X-Men: 10 Characters That Must Appear In The New Mutants Movie
A who’s who of the most important characters in the junior X-Men franchise...
Telling the story of the costumed adventures of the teenage students of Charles Xavier’s School For Gifted Youngsters, the New Mutants ongoing comics series was introduced in 1983, following the characters’ first appearance the year before.
The comic lasted until 1991, when the core group of characters (having grown to very early adulthood in the previous 100 issues) evolved into X-Force, a more pro-active paramilitary-style version of the same team, and the title was relaunched.
Since the movie rights for the X-family of comics characters belong with Fox, the rights to make a New Mutants film also lie with them: and from all accounts, a film is in the pre-production stages, as is an X-Force flick (which sounds like it’s intended to be a basic action flick, entirely separate from the New Mutants film).
If Marvel’s mutant question has always been a metaphor for difference, alienation and evolution - both personal and societal - then the original teenage X-Men, and later the New Mutants, got to explore that metaphor through the lens of adolescence, a time of flux when you’re growing, changing and still deciding what kind of person you’ll end up becoming.
More to the point, the New Mutants are a group of kids all around the same age that are closer than friends. They’re something that the Fox has failed to realise in the X-Men movies to date: a family. That makes the selection of the characters who’ll comprise the main cast of vital importance. Here’s how.
10. Karma
When you’re a teenager, age brings seniority: and Xi'an Coy Manh, codenamed ‘Karma’, is several years older than the rest of the New Mutants, already working full time as the legal guardian of and sole provider for her younger siblings when she’s given a job working for Charles Xavier as his PA. That’s how she finds herself in charge of the rest of the New Mutants - through her maturity and responsibility, and experience in looking after people younger than her.

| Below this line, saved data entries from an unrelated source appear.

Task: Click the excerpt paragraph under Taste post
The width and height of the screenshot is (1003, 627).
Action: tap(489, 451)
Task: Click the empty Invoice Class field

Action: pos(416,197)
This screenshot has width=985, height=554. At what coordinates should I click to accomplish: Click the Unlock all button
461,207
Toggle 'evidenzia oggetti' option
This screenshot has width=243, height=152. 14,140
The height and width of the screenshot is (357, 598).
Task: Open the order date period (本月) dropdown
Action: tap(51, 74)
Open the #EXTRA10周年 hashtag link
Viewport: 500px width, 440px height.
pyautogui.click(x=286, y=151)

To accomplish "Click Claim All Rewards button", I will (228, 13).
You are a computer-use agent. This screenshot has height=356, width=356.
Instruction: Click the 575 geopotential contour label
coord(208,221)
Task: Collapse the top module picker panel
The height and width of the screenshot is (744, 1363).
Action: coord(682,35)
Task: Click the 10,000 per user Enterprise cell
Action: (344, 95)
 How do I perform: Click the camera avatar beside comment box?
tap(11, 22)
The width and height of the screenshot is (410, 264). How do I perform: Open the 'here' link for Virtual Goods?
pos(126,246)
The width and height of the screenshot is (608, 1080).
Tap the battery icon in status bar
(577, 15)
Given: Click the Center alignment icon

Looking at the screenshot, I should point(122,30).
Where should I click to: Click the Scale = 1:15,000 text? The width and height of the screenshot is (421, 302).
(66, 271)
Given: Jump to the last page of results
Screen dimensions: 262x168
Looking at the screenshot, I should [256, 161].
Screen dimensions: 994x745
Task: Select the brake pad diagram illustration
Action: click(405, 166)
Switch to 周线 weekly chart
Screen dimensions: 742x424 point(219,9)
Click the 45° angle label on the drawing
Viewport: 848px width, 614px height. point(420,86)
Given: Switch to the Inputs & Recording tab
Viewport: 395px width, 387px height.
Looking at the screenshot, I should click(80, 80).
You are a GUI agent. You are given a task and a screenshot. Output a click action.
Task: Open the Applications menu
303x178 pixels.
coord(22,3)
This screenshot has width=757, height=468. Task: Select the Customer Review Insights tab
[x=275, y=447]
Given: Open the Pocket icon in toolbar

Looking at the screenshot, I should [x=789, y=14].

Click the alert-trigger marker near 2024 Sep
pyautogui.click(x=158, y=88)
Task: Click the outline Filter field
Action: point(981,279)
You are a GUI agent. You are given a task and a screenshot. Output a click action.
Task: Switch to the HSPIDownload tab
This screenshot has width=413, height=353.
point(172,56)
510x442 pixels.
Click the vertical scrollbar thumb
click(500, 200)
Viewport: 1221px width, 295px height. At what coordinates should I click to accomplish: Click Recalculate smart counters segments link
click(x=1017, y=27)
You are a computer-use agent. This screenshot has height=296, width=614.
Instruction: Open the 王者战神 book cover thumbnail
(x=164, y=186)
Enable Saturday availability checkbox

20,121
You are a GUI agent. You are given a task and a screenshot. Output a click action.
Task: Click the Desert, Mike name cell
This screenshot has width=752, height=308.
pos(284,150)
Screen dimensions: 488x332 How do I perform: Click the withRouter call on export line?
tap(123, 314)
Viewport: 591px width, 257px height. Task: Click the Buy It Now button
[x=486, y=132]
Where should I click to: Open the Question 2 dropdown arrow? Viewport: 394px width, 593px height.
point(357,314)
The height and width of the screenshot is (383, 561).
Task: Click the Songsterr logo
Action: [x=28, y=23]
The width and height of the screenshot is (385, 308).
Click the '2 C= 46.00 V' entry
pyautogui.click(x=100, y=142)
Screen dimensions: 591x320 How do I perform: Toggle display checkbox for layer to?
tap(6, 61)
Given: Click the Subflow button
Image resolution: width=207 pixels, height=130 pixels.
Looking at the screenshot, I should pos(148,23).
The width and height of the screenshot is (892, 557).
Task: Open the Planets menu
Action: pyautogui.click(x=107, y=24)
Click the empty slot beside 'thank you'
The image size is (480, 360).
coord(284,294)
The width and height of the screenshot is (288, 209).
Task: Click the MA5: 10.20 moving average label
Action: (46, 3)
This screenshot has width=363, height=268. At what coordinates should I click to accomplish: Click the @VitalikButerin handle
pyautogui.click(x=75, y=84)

Xi’an (pronounced ‘shah-n’) has her own kind of troubled past, as many mutants do before coming to Xavier’s school - but hers involves an evil twin brother, a father high up in the South Vietnamese army and pirates murdering her mother, so she’s ahead of the game there, too.
Her power involves possession of a subject or subjects: not just hypnotism or simple mind control, but total domination, to the extent that she can not only make them do stuff, but edit their memories and their perception of reality, perhaps even engage in radical personality alteration.
It’s an ability that can be set at a variety of levels, depending on the needs of the plot, and carries with it its own ethical considerations, driving character and creating its own form of conflict. Besides that, Karma is the original leader of the team, one of the lynchpins of the early New Mutants line-up, and required casting in any TV or film adaptation.